The Supreme Court Ruling That Previously Allowed Depreciation

The reason this amendment was necessary traces back to the Supreme Court’s decision in Commissioner of Income Tax, Kolkata vs. Smifs Securities Ltd. In that case, the Court held that goodwill qualifies as an “asset” under Explanation 3(b) to Section 32(1), reasoning that the phrase “any other business or commercial rights of similar nature” was broad enough to capture goodwill through the principle of ejusdem generis.3Supreme Court of India. Commissioner of Income Tax, Kolkata vs Smifs Securities Ltd. That ruling opened the gate for businesses across India to claim depreciation on goodwill at the same 25% rate applied to other intangible assets.

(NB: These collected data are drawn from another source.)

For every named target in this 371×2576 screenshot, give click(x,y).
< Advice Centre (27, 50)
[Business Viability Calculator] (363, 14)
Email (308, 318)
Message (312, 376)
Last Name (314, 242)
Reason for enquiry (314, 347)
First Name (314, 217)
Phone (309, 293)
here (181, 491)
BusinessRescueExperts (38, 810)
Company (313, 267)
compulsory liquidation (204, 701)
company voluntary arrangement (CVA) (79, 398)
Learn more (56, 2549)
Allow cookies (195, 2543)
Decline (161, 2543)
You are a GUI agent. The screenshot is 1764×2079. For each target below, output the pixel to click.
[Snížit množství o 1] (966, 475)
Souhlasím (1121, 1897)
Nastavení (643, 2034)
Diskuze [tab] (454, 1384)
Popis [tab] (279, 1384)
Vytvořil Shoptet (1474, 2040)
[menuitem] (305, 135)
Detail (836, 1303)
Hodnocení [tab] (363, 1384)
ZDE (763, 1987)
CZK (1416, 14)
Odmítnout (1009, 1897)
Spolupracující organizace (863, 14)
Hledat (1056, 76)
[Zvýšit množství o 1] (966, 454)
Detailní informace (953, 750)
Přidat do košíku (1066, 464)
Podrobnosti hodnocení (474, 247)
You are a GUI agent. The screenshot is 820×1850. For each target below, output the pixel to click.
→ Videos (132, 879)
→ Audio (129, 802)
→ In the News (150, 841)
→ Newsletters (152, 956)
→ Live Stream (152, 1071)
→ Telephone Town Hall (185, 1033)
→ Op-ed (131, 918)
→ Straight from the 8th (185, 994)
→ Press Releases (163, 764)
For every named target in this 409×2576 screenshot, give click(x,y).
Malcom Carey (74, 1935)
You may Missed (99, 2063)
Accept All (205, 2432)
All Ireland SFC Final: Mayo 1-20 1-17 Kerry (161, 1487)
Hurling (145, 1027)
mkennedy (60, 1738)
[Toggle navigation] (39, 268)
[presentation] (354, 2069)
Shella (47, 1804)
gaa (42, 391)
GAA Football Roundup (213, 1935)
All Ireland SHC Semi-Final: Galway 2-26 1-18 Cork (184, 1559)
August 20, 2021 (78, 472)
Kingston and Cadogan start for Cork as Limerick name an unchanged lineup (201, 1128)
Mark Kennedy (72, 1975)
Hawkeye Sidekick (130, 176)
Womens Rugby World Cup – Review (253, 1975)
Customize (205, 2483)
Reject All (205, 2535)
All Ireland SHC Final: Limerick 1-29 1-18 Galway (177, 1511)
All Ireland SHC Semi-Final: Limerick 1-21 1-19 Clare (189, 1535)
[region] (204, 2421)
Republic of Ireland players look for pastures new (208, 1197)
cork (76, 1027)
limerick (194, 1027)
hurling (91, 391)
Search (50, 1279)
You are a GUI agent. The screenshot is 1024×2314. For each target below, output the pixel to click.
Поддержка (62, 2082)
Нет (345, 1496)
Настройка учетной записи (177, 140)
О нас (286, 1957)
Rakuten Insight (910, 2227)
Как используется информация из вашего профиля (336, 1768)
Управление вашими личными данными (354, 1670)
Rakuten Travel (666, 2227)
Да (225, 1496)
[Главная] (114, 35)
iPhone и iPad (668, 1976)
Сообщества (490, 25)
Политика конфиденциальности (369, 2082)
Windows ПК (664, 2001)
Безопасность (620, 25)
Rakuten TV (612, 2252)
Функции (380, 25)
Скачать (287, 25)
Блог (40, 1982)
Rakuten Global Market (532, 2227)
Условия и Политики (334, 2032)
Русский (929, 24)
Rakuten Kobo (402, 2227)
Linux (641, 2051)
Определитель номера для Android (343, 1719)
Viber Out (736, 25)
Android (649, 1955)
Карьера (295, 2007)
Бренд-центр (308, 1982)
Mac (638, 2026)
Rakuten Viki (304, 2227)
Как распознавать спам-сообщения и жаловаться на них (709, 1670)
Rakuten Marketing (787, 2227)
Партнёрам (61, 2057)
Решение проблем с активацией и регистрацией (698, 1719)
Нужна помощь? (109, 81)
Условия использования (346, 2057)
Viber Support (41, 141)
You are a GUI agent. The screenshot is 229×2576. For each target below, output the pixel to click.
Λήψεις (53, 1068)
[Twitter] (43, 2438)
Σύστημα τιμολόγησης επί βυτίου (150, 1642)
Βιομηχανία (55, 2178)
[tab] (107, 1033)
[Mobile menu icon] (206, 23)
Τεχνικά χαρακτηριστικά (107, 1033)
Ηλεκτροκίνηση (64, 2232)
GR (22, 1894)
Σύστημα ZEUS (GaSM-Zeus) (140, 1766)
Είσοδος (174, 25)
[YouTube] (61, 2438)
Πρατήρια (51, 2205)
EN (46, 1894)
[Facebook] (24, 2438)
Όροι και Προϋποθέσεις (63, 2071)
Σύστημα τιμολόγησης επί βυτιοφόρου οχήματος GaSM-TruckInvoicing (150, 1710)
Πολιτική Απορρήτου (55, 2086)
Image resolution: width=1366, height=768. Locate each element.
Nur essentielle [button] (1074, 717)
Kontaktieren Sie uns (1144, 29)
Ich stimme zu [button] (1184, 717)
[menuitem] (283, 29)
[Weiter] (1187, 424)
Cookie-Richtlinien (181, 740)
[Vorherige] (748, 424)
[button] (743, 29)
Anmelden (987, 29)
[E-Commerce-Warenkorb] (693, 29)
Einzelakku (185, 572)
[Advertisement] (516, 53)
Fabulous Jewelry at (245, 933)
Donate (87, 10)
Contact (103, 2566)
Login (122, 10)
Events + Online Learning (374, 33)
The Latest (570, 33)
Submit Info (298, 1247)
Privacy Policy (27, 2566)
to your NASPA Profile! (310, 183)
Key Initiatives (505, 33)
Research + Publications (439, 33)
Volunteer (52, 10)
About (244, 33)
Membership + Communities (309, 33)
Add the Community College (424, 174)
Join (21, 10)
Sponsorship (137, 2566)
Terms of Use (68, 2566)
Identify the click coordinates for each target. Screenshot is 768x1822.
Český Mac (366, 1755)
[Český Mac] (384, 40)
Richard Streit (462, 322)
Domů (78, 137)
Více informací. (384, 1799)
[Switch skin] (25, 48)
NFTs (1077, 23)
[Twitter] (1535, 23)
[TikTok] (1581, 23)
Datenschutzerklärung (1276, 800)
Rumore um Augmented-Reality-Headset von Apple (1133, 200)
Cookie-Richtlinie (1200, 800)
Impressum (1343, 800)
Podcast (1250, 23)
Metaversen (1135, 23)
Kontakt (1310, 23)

For nearly a decade after the Smifs Securities decision, taxpayers who acquired businesses routinely allocated a portion of the purchase price to goodwill and wrote it down year after year. The Finance Act, 2021 was a direct legislative override of that judicial interpretation.4India Budget. The Finance Bill, 2021 Parliament essentially said that whatever the Supreme Court decided about the old statutory language, the new language leaves no room for argument.

Removing Goodwill From Your Block of Assets

If you had goodwill sitting in your intangible asset block before April 1, 2021, you needed to remove it. The transitional rules embedded in the amended Section 43(6) spell out how the written-down value of your block gets adjusted. The reduction equals the actual cost you paid for the goodwill, minus the depreciation you legitimately claimed on it in previous years. Crucially, the reduction cannot exceed the written-down value of the entire block.5Income Tax Department. Capital Gain

This is where the math gets uncomfortable for some taxpayers. If your calculated goodwill value (cost minus past depreciation) exceeds the opening written-down value of the entire intangible block, the excess is treated as a short-term capital gain. That gain gets taxed at your normal income tax slab rate, not at any preferential rate. Many businesses expected a clean removal, but the transitional mechanics created an unexpected tax hit in their assessment year 2021-22 returns. Accurate records of your original acquisition cost and every year’s depreciation claims are essential, because errors in this adjustment ripple forward into incorrect depreciation calculations on your remaining intangible assets like patents or copyrights.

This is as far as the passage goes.